Items listed in a dataset
[Start of section]
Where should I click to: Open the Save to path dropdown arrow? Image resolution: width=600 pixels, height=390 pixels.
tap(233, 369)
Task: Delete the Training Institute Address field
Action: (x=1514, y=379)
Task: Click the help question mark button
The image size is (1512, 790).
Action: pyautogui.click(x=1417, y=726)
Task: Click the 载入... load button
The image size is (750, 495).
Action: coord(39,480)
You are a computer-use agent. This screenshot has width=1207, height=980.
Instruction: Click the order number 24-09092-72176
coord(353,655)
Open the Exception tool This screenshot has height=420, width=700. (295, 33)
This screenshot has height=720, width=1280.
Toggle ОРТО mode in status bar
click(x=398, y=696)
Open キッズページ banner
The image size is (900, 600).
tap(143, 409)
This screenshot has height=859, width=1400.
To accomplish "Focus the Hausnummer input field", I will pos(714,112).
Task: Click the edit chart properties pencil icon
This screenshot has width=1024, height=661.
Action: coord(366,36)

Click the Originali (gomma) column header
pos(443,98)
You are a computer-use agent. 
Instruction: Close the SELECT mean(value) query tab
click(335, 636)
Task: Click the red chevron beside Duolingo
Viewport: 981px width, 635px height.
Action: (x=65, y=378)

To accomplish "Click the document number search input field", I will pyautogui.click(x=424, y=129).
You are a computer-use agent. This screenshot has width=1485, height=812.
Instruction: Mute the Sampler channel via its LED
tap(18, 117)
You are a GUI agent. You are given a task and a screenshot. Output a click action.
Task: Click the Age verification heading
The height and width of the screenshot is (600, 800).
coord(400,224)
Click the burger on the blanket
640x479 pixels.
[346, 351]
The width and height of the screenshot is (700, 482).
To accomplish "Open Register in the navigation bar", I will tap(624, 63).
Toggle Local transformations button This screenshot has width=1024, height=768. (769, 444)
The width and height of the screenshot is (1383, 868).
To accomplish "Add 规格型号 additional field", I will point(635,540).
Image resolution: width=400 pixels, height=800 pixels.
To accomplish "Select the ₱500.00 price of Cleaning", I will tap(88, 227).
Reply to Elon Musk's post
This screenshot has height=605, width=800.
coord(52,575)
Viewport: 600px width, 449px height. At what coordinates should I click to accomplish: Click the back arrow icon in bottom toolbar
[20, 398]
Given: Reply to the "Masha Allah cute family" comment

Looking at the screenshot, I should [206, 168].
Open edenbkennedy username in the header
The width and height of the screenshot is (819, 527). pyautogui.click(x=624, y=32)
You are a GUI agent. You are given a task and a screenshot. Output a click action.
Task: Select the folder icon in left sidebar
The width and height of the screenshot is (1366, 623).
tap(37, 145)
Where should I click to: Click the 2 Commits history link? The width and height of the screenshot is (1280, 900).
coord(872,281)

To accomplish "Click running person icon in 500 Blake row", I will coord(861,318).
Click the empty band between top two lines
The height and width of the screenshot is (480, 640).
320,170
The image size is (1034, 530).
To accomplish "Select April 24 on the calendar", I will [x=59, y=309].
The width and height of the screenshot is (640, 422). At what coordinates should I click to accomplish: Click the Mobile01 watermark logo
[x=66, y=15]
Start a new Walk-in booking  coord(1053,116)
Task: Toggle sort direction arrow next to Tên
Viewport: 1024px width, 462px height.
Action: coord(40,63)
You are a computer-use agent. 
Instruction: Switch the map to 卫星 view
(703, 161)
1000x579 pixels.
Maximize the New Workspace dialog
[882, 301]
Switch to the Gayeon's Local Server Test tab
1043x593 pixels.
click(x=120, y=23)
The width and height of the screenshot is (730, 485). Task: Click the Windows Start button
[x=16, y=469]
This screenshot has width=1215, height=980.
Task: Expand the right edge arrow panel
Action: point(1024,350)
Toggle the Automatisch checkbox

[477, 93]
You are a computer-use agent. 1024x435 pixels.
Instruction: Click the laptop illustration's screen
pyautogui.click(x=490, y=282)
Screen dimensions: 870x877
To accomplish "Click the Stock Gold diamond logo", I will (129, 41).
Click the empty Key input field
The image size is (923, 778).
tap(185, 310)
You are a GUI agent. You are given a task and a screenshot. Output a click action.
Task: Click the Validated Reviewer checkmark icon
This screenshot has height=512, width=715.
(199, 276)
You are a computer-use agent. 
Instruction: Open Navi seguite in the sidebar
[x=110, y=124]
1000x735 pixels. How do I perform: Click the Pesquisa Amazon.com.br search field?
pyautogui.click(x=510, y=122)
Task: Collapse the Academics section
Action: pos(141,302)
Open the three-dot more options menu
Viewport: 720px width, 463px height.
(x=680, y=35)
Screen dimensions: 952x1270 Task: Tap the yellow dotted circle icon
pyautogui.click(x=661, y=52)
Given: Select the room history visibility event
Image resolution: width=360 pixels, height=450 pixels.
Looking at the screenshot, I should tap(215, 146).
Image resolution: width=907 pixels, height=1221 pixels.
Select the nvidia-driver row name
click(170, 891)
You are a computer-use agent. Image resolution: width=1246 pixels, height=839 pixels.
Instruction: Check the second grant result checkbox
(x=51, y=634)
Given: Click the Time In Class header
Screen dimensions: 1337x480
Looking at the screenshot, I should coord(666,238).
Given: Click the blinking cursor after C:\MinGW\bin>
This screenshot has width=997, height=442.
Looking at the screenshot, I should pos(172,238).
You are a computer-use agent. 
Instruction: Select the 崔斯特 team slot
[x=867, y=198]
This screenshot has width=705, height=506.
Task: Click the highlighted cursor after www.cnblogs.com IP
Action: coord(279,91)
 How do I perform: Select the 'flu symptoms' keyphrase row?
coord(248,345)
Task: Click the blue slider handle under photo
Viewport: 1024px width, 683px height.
[End of section]
**The problem:**
Copy out the data shown above without altering anything.

**Output of the task:**
Where should I click to: Open the Save to path dropdown arrow? Image resolution: width=600 pixels, height=390 pixels.
tap(233, 369)
Task: Delete the Training Institute Address field
Action: (x=1514, y=379)
Task: Click the help question mark button
The image size is (1512, 790).
Action: pyautogui.click(x=1417, y=726)
Task: Click the 载入... load button
The image size is (750, 495).
Action: coord(39,480)
You are a computer-use agent. This screenshot has width=1207, height=980.
Instruction: Click the order number 24-09092-72176
coord(353,655)
Open the Exception tool This screenshot has height=420, width=700. (295, 33)
This screenshot has height=720, width=1280.
Toggle ОРТО mode in status bar
click(x=398, y=696)
Open キッズページ banner
The image size is (900, 600).
tap(143, 409)
This screenshot has height=859, width=1400.
To accomplish "Focus the Hausnummer input field", I will pos(714,112).
Task: Click the edit chart properties pencil icon
This screenshot has width=1024, height=661.
Action: coord(366,36)

Click the Originali (gomma) column header
pos(443,98)
You are a computer-use agent. 
Instruction: Close the SELECT mean(value) query tab
click(335, 636)
Task: Click the red chevron beside Duolingo
Viewport: 981px width, 635px height.
Action: (x=65, y=378)

To accomplish "Click the document number search input field", I will pyautogui.click(x=424, y=129).
You are a computer-use agent. This screenshot has width=1485, height=812.
Instruction: Mute the Sampler channel via its LED
tap(18, 117)
You are a GUI agent. You are given a task and a screenshot. Output a click action.
Task: Click the Age verification heading
The height and width of the screenshot is (600, 800).
coord(400,224)
Click the burger on the blanket
640x479 pixels.
[346, 351]
The width and height of the screenshot is (700, 482).
To accomplish "Open Register in the navigation bar", I will tap(624, 63).
Toggle Local transformations button This screenshot has width=1024, height=768. (769, 444)
The width and height of the screenshot is (1383, 868).
To accomplish "Add 规格型号 additional field", I will point(635,540).
Image resolution: width=400 pixels, height=800 pixels.
To accomplish "Select the ₱500.00 price of Cleaning", I will tap(88, 227).
Reply to Elon Musk's post
This screenshot has height=605, width=800.
coord(52,575)
Viewport: 600px width, 449px height. At what coordinates should I click to accomplish: Click the back arrow icon in bottom toolbar
[20, 398]
Given: Reply to the "Masha Allah cute family" comment

Looking at the screenshot, I should [206, 168].
Open edenbkennedy username in the header
The width and height of the screenshot is (819, 527). pyautogui.click(x=624, y=32)
You are a GUI agent. You are given a task and a screenshot. Output a click action.
Task: Select the folder icon in left sidebar
The width and height of the screenshot is (1366, 623).
tap(37, 145)
Where should I click to: Click the 2 Commits history link? The width and height of the screenshot is (1280, 900).
coord(872,281)

To accomplish "Click running person icon in 500 Blake row", I will coord(861,318).
Click the empty band between top two lines
The height and width of the screenshot is (480, 640).
320,170
The image size is (1034, 530).
To accomplish "Select April 24 on the calendar", I will [x=59, y=309].
The width and height of the screenshot is (640, 422). At what coordinates should I click to accomplish: Click the Mobile01 watermark logo
[x=66, y=15]
Start a new Walk-in booking  coord(1053,116)
Task: Toggle sort direction arrow next to Tên
Viewport: 1024px width, 462px height.
Action: coord(40,63)
You are a computer-use agent. 
Instruction: Switch the map to 卫星 view
(703, 161)
1000x579 pixels.
Maximize the New Workspace dialog
[882, 301]
Switch to the Gayeon's Local Server Test tab
1043x593 pixels.
click(x=120, y=23)
The width and height of the screenshot is (730, 485). Task: Click the Windows Start button
[x=16, y=469]
This screenshot has width=1215, height=980.
Task: Expand the right edge arrow panel
Action: point(1024,350)
Toggle the Automatisch checkbox

[477, 93]
You are a computer-use agent. 1024x435 pixels.
Instruction: Click the laptop illustration's screen
pyautogui.click(x=490, y=282)
Screen dimensions: 870x877
To accomplish "Click the Stock Gold diamond logo", I will (129, 41).
Click the empty Key input field
The image size is (923, 778).
tap(185, 310)
You are a GUI agent. You are given a task and a screenshot. Output a click action.
Task: Click the Validated Reviewer checkmark icon
This screenshot has height=512, width=715.
(199, 276)
You are a computer-use agent. 
Instruction: Open Navi seguite in the sidebar
[x=110, y=124]
1000x735 pixels. How do I perform: Click the Pesquisa Amazon.com.br search field?
pyautogui.click(x=510, y=122)
Task: Collapse the Academics section
Action: pos(141,302)
Open the three-dot more options menu
Viewport: 720px width, 463px height.
(x=680, y=35)
Screen dimensions: 952x1270 Task: Tap the yellow dotted circle icon
pyautogui.click(x=661, y=52)
Given: Select the room history visibility event
Image resolution: width=360 pixels, height=450 pixels.
Looking at the screenshot, I should tap(215, 146).
Image resolution: width=907 pixels, height=1221 pixels.
Select the nvidia-driver row name
click(170, 891)
You are a computer-use agent. Image resolution: width=1246 pixels, height=839 pixels.
Instruction: Check the second grant result checkbox
(x=51, y=634)
Given: Click the Time In Class header
Screen dimensions: 1337x480
Looking at the screenshot, I should coord(666,238).
Given: Click the blinking cursor after C:\MinGW\bin>
This screenshot has width=997, height=442.
Looking at the screenshot, I should pos(172,238).
You are a computer-use agent. 
Instruction: Select the 崔斯特 team slot
[x=867, y=198]
This screenshot has width=705, height=506.
Task: Click the highlighted cursor after www.cnblogs.com IP
Action: coord(279,91)
 How do I perform: Select the 'flu symptoms' keyphrase row?
coord(248,345)
Task: Click the blue slider handle under photo
Viewport: 1024px width, 683px height.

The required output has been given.